Bientôt la commémoration de l’an 10 des événements douloureux survenus le 28 septembre 2009 au grand stade de Conakry. En prélude de ce triste souvenir, l’Association des Victimes, Amis et Parents (AVIPA) a organisé hier jeudi une journée porte ouverte à son siège situé dans le quartier koloma dans la banlieue de Conakry.

L’AVIPA a mis l’occasion à profit pour parler des difficultés auxquelles elle est confrontées. Au-delà de ces difficultés, l’Association s’est également interrogée sur la volonté des autorités compétentes à organiser le procès des tueries du stade 28 septembre. Malgré tout, les victimes ne comptent pas baisser les bras.

C’est dans cette optique justement que la présidente de l’AVIPA a interpellé le gouvernement sur l’organisation du procès: « On a attendu 10 ans de douleurs, 10 ans de peines et 10 ans de troubles quand je dis troubles parce qu’on est incertain, on se demande est ce qu’il y aura le procès. Pendant ces 10 années il y a eu des inculpations même des arrestations, il y a eu un comité de pilotage qui a été mis en place, il y a eu la clôture de l’instruction et aujourd’hui on connait le site où doit se tenir le procès et même le montant que le gouvernement a pu donner pour l’organisation du procès. Ce qui nous reste là aujourd’hui c’est comment avoir la date du démarrage dudit procès et aussi la désignation des magistrats. C’est très important mais cela ne nous décourage nullement pas », a déclaré Asmaou Diallo.
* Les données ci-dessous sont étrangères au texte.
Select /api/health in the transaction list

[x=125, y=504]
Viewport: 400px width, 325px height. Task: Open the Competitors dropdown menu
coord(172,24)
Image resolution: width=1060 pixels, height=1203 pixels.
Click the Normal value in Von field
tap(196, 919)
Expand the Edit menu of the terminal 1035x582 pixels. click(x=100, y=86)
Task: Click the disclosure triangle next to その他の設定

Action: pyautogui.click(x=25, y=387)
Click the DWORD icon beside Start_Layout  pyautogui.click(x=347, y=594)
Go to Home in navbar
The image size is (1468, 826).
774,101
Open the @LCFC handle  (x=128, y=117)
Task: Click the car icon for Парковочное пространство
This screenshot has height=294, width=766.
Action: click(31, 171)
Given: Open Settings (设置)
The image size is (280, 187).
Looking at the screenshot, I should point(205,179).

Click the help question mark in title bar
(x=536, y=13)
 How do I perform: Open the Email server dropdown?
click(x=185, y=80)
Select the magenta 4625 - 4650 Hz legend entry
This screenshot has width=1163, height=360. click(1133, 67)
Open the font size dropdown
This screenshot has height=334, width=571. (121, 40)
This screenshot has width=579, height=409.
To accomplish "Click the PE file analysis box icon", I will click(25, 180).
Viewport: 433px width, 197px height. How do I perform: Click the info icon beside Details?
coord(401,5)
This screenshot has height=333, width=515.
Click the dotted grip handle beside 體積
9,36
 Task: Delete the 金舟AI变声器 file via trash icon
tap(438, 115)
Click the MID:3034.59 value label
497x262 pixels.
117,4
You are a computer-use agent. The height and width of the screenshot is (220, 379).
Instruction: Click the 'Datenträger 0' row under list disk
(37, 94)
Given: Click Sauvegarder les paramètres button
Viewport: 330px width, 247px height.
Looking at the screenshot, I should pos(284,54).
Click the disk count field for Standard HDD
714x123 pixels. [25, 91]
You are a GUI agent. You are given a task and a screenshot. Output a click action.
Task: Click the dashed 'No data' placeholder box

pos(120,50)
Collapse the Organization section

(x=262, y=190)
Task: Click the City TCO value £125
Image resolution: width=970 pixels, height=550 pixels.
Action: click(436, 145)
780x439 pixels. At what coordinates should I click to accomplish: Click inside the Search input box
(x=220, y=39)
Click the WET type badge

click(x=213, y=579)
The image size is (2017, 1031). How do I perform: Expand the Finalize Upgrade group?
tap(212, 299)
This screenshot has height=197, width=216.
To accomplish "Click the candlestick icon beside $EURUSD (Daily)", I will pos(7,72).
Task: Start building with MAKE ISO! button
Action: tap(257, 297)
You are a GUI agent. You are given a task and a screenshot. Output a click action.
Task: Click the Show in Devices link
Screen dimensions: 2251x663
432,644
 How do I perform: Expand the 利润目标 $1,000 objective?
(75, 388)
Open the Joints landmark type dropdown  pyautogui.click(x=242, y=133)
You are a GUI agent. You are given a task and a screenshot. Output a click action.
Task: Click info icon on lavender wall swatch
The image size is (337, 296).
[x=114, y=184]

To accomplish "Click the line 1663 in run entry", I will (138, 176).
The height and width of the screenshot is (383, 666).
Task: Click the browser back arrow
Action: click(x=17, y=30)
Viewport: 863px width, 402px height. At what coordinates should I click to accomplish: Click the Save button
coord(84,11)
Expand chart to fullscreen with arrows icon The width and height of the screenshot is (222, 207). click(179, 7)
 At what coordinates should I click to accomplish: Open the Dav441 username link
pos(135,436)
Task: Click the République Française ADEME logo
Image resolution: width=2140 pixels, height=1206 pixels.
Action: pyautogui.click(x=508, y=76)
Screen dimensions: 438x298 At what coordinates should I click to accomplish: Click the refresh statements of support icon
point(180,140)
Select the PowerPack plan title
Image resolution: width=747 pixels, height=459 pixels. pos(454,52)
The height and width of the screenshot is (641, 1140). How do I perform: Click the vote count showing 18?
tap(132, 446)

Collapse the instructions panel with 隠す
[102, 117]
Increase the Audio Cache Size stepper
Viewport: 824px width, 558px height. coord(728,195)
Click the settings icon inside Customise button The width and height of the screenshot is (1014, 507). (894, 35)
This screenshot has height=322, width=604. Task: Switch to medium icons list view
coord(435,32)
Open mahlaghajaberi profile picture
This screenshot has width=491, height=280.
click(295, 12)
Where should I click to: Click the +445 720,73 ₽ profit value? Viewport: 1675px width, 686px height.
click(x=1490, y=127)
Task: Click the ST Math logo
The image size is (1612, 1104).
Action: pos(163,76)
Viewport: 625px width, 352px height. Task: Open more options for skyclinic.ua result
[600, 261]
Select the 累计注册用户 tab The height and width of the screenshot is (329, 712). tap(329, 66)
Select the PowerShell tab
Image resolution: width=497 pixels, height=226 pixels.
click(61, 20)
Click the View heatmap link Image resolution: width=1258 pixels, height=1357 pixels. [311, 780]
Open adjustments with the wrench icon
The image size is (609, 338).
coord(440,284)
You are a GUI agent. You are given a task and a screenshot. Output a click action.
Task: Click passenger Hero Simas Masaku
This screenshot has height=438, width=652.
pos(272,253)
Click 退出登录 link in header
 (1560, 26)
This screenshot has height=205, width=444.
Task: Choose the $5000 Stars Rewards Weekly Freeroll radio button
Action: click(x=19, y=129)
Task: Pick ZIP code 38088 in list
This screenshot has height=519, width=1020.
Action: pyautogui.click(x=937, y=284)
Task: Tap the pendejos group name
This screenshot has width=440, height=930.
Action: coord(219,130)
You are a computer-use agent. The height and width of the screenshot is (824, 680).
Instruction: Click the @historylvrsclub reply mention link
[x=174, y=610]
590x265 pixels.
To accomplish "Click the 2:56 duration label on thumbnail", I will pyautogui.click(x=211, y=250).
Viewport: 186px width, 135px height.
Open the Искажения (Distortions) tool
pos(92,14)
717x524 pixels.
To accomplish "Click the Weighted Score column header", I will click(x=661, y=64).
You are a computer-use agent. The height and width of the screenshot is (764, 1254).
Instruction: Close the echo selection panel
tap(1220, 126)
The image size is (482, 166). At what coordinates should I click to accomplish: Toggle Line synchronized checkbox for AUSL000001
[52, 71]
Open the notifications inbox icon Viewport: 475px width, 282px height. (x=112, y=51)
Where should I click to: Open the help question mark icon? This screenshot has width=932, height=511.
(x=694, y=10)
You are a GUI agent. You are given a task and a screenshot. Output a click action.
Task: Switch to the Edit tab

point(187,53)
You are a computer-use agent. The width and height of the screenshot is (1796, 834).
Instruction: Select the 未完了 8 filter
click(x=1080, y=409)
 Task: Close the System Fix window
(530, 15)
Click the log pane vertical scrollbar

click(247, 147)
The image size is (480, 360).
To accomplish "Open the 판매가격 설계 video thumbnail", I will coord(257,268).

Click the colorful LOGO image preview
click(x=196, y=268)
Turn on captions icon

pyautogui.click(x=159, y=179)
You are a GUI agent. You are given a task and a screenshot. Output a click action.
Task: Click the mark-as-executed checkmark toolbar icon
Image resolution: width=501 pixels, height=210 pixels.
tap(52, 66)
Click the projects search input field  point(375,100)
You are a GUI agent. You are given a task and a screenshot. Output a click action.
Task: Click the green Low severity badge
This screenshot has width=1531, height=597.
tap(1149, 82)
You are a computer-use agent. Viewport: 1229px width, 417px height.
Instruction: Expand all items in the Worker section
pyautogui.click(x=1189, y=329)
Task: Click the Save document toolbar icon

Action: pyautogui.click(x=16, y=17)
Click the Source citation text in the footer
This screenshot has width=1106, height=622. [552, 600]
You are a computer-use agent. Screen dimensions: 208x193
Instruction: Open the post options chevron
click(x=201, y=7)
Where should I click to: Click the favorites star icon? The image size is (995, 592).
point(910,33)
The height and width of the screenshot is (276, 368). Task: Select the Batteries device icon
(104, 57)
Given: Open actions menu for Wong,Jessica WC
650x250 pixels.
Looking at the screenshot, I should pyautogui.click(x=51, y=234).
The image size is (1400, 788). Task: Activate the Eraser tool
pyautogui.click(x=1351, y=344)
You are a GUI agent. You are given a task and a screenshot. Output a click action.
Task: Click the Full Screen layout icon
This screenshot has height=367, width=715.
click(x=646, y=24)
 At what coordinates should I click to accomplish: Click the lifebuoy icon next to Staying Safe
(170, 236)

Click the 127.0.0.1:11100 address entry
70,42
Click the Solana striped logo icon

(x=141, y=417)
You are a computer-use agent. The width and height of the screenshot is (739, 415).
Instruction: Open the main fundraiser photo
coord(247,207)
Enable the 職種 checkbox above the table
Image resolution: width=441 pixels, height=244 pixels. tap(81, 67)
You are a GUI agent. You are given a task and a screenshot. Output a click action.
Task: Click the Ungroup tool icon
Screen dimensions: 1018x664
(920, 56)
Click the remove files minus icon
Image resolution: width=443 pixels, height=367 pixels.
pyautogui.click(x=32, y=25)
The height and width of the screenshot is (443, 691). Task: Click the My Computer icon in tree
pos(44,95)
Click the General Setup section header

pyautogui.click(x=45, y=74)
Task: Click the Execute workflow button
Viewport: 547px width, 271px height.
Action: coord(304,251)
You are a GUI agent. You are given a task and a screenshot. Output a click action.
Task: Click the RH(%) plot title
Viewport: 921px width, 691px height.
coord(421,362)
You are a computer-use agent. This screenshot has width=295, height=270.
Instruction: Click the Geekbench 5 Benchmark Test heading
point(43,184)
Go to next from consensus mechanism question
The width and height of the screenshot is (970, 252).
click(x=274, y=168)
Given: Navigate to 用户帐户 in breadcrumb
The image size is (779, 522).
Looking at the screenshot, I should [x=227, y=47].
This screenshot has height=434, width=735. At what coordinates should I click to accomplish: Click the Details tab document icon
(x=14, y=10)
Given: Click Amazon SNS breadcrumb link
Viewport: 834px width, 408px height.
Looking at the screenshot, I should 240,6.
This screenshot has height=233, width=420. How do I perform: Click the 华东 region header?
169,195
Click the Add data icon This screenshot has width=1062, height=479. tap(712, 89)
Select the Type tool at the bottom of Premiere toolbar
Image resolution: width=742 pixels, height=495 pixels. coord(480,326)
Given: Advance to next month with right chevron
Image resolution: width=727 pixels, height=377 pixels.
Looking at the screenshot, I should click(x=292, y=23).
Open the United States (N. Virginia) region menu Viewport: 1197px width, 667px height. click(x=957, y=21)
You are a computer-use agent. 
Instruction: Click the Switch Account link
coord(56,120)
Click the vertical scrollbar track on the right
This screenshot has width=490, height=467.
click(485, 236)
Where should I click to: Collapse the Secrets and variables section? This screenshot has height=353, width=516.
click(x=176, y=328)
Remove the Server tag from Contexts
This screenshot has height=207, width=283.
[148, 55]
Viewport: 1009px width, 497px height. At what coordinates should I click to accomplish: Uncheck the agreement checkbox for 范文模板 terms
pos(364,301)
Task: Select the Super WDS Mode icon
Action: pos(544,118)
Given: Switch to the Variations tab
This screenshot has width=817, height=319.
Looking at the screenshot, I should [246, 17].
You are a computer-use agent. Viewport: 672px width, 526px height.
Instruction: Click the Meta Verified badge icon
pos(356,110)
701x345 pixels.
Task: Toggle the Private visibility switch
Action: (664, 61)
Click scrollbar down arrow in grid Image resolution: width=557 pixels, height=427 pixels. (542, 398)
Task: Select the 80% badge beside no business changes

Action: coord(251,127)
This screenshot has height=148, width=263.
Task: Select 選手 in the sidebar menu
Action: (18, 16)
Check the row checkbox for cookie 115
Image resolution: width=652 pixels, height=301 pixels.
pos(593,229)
Ces massacres qui ont coûté la vie a plus de 150 personnes, il y a encore des rescapés qui ont des séquelles. C’est le cas de Bibatoulaye Camara: « Ce jour-là c’était un jour noir, un jour sanglant dans le quartier dans la famille on était stigmatisé, on était  à la maison la peur était là dans le ventre on ne pouvait pas lever la tête on ne pouvait pas marcher. Partout où on passait des gens ont des regards rivés sur nous. Certains même nous disaient que c’est bien fait pour nous. Mais nous aussi on ne l’a pas cherché on était parti défendre la nation », se souvient-elle.

Selon les chiffres donnés par l’AVIPA, ils sont plus de quatre cent victimes qui attendent impatiemment ce procès en vue de punir les auteurs de ces actes ignobles.